▶ **What you have to do**:
Extract every line of the items below and reproduce each one word for word.
***
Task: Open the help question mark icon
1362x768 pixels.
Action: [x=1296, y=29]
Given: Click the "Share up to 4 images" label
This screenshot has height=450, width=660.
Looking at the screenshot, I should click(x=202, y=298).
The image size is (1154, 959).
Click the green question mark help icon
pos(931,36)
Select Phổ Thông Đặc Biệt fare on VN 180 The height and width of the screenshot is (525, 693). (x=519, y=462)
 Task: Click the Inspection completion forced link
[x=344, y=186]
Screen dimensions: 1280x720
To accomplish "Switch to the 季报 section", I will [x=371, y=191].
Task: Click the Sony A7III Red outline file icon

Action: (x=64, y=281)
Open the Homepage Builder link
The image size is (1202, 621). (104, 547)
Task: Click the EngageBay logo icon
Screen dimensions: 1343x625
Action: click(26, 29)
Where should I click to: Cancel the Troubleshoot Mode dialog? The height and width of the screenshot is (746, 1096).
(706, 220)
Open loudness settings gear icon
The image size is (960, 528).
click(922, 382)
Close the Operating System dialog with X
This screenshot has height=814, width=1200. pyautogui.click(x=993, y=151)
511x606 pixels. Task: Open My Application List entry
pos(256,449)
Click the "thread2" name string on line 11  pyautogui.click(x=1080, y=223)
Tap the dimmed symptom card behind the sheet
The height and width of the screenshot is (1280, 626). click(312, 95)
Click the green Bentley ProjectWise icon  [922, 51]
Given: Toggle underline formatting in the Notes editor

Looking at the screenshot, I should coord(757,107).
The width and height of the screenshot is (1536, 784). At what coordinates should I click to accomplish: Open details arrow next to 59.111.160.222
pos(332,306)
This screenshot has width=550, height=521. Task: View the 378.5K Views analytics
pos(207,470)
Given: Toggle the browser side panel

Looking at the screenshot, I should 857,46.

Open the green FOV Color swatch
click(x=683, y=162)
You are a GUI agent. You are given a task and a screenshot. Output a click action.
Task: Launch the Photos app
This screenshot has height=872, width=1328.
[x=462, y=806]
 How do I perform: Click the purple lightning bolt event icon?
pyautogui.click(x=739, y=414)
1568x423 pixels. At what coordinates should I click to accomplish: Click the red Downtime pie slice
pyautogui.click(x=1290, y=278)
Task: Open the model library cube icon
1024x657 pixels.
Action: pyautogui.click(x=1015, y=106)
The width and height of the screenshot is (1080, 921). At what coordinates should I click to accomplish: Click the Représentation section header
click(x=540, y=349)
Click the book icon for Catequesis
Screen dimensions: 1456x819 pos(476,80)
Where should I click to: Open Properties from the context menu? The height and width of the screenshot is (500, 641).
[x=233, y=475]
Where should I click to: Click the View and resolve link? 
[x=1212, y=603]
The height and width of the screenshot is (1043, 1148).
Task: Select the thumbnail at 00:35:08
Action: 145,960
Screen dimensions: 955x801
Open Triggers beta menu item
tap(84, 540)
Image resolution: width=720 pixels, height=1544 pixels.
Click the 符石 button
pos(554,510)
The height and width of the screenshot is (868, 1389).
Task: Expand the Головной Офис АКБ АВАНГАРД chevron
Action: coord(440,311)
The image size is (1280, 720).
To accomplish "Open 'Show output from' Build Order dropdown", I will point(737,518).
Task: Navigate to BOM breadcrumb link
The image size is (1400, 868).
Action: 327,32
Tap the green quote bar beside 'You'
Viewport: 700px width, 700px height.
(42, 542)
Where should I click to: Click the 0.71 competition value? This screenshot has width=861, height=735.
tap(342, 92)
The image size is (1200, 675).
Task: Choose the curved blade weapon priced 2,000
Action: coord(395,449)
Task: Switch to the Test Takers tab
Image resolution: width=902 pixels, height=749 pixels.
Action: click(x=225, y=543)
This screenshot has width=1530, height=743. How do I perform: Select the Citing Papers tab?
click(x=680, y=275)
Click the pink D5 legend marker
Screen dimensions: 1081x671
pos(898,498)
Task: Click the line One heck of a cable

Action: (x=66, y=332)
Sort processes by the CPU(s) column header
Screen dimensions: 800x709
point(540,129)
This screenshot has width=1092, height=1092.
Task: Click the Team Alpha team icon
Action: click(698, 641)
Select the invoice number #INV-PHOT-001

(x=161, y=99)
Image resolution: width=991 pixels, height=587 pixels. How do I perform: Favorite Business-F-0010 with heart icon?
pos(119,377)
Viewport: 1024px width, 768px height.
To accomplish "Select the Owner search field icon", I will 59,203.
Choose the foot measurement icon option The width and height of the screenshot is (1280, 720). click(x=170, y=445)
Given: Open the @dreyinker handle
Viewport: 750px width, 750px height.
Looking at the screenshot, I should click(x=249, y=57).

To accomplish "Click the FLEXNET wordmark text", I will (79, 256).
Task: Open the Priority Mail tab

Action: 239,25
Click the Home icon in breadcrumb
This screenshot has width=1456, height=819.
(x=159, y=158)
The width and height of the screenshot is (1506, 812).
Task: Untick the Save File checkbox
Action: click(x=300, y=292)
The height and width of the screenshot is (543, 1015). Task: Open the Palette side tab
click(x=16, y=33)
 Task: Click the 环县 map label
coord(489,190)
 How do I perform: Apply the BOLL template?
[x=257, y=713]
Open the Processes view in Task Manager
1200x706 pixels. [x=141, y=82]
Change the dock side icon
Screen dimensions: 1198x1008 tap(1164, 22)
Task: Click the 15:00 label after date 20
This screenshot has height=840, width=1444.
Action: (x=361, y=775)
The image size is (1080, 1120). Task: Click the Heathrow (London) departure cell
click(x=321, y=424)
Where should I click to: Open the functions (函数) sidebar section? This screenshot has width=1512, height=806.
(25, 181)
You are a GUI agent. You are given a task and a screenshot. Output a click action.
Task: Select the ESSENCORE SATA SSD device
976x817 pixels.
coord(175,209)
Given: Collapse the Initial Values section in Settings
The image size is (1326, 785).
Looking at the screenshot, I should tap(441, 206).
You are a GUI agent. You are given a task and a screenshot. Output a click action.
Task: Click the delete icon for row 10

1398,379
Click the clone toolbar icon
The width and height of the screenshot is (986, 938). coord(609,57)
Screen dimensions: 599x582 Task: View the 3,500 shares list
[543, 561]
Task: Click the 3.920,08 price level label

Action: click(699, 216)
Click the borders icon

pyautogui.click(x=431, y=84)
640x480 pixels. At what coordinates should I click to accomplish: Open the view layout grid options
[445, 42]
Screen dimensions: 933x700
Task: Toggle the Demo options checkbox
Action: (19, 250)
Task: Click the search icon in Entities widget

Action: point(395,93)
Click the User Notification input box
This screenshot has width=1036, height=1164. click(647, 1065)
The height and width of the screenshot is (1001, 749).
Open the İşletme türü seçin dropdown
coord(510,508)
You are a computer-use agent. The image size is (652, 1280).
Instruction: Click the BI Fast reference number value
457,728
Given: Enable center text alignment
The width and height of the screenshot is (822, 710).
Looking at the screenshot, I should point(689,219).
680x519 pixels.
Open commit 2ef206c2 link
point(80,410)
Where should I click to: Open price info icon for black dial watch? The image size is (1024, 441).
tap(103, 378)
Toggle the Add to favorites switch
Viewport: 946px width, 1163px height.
***
▶ **Full output**:
Task: Open the help question mark icon
1362x768 pixels.
Action: [x=1296, y=29]
Given: Click the "Share up to 4 images" label
This screenshot has height=450, width=660.
Looking at the screenshot, I should click(x=202, y=298).
The image size is (1154, 959).
Click the green question mark help icon
pos(931,36)
Select Phổ Thông Đặc Biệt fare on VN 180 The height and width of the screenshot is (525, 693). (x=519, y=462)
 Task: Click the Inspection completion forced link
[x=344, y=186]
Screen dimensions: 1280x720
To accomplish "Switch to the 季报 section", I will [x=371, y=191].
Task: Click the Sony A7III Red outline file icon

Action: (x=64, y=281)
Open the Homepage Builder link
The image size is (1202, 621). (104, 547)
Task: Click the EngageBay logo icon
Screen dimensions: 1343x625
Action: click(26, 29)
Where should I click to: Cancel the Troubleshoot Mode dialog? The height and width of the screenshot is (746, 1096).
(706, 220)
Open loudness settings gear icon
The image size is (960, 528).
click(922, 382)
Close the Operating System dialog with X
This screenshot has height=814, width=1200. pyautogui.click(x=993, y=151)
511x606 pixels. Task: Open My Application List entry
pos(256,449)
Click the "thread2" name string on line 11  pyautogui.click(x=1080, y=223)
Tap the dimmed symptom card behind the sheet
The height and width of the screenshot is (1280, 626). click(312, 95)
Click the green Bentley ProjectWise icon  [922, 51]
Given: Toggle underline formatting in the Notes editor

Looking at the screenshot, I should coord(757,107).
The width and height of the screenshot is (1536, 784). At what coordinates should I click to accomplish: Open details arrow next to 59.111.160.222
pos(332,306)
This screenshot has width=550, height=521. Task: View the 378.5K Views analytics
pos(207,470)
Given: Toggle the browser side panel

Looking at the screenshot, I should 857,46.

Open the green FOV Color swatch
click(x=683, y=162)
You are a GUI agent. You are given a task and a screenshot. Output a click action.
Task: Launch the Photos app
This screenshot has height=872, width=1328.
[x=462, y=806]
 How do I perform: Click the purple lightning bolt event icon?
pyautogui.click(x=739, y=414)
1568x423 pixels. At what coordinates should I click to accomplish: Click the red Downtime pie slice
pyautogui.click(x=1290, y=278)
Task: Open the model library cube icon
1024x657 pixels.
Action: pyautogui.click(x=1015, y=106)
The width and height of the screenshot is (1080, 921). At what coordinates should I click to accomplish: Click the Représentation section header
click(x=540, y=349)
Click the book icon for Catequesis
Screen dimensions: 1456x819 pos(476,80)
Where should I click to: Open Properties from the context menu? The height and width of the screenshot is (500, 641).
[x=233, y=475]
Where should I click to: Click the View and resolve link? 
[x=1212, y=603]
The height and width of the screenshot is (1043, 1148).
Task: Select the thumbnail at 00:35:08
Action: 145,960
Screen dimensions: 955x801
Open Triggers beta menu item
tap(84, 540)
Image resolution: width=720 pixels, height=1544 pixels.
Click the 符石 button
pos(554,510)
The height and width of the screenshot is (868, 1389).
Task: Expand the Головной Офис АКБ АВАНГАРД chevron
Action: coord(440,311)
The image size is (1280, 720).
To accomplish "Open 'Show output from' Build Order dropdown", I will point(737,518).
Task: Navigate to BOM breadcrumb link
The image size is (1400, 868).
Action: 327,32
Tap the green quote bar beside 'You'
Viewport: 700px width, 700px height.
(42, 542)
Where should I click to: Click the 0.71 competition value? This screenshot has width=861, height=735.
tap(342, 92)
The image size is (1200, 675).
Task: Choose the curved blade weapon priced 2,000
Action: coord(395,449)
Task: Switch to the Test Takers tab
Image resolution: width=902 pixels, height=749 pixels.
Action: click(x=225, y=543)
This screenshot has width=1530, height=743. How do I perform: Select the Citing Papers tab?
click(x=680, y=275)
Click the pink D5 legend marker
Screen dimensions: 1081x671
pos(898,498)
Task: Click the line One heck of a cable

Action: (x=66, y=332)
Sort processes by the CPU(s) column header
Screen dimensions: 800x709
point(540,129)
This screenshot has width=1092, height=1092.
Task: Click the Team Alpha team icon
Action: click(698, 641)
Select the invoice number #INV-PHOT-001

(x=161, y=99)
Image resolution: width=991 pixels, height=587 pixels. How do I perform: Favorite Business-F-0010 with heart icon?
pos(119,377)
Viewport: 1024px width, 768px height.
To accomplish "Select the Owner search field icon", I will 59,203.
Choose the foot measurement icon option The width and height of the screenshot is (1280, 720). click(x=170, y=445)
Given: Open the @dreyinker handle
Viewport: 750px width, 750px height.
Looking at the screenshot, I should click(x=249, y=57).

To accomplish "Click the FLEXNET wordmark text", I will (79, 256).
Task: Open the Priority Mail tab

Action: 239,25
Click the Home icon in breadcrumb
This screenshot has width=1456, height=819.
(x=159, y=158)
The width and height of the screenshot is (1506, 812).
Task: Untick the Save File checkbox
Action: click(x=300, y=292)
The height and width of the screenshot is (543, 1015). Task: Open the Palette side tab
click(x=16, y=33)
 Task: Click the 环县 map label
coord(489,190)
 How do I perform: Apply the BOLL template?
[x=257, y=713]
Open the Processes view in Task Manager
1200x706 pixels. [x=141, y=82]
Change the dock side icon
Screen dimensions: 1198x1008 tap(1164, 22)
Task: Click the 15:00 label after date 20
This screenshot has height=840, width=1444.
Action: (x=361, y=775)
The image size is (1080, 1120). Task: Click the Heathrow (London) departure cell
click(x=321, y=424)
Where should I click to: Open the functions (函数) sidebar section? This screenshot has width=1512, height=806.
(25, 181)
You are a GUI agent. You are given a task and a screenshot. Output a click action.
Task: Select the ESSENCORE SATA SSD device
976x817 pixels.
coord(175,209)
Given: Collapse the Initial Values section in Settings
The image size is (1326, 785).
Looking at the screenshot, I should tap(441, 206).
You are a GUI agent. You are given a task and a screenshot. Output a click action.
Task: Click the delete icon for row 10

1398,379
Click the clone toolbar icon
The width and height of the screenshot is (986, 938). coord(609,57)
Screen dimensions: 599x582 Task: View the 3,500 shares list
[543, 561]
Task: Click the 3.920,08 price level label

Action: click(699, 216)
Click the borders icon

pyautogui.click(x=431, y=84)
640x480 pixels. At what coordinates should I click to accomplish: Open the view layout grid options
[445, 42]
Screen dimensions: 933x700
Task: Toggle the Demo options checkbox
Action: (19, 250)
Task: Click the search icon in Entities widget

Action: point(395,93)
Click the User Notification input box
This screenshot has width=1036, height=1164. click(647, 1065)
The height and width of the screenshot is (1001, 749).
Open the İşletme türü seçin dropdown
coord(510,508)
You are a computer-use agent. The image size is (652, 1280).
Instruction: Click the BI Fast reference number value
457,728
Given: Enable center text alignment
The width and height of the screenshot is (822, 710).
Looking at the screenshot, I should point(689,219).
680x519 pixels.
Open commit 2ef206c2 link
point(80,410)
Where should I click to: Open price info icon for black dial watch? The image size is (1024, 441).
tap(103, 378)
Toggle the Add to favorites switch
Viewport: 946px width, 1163px height.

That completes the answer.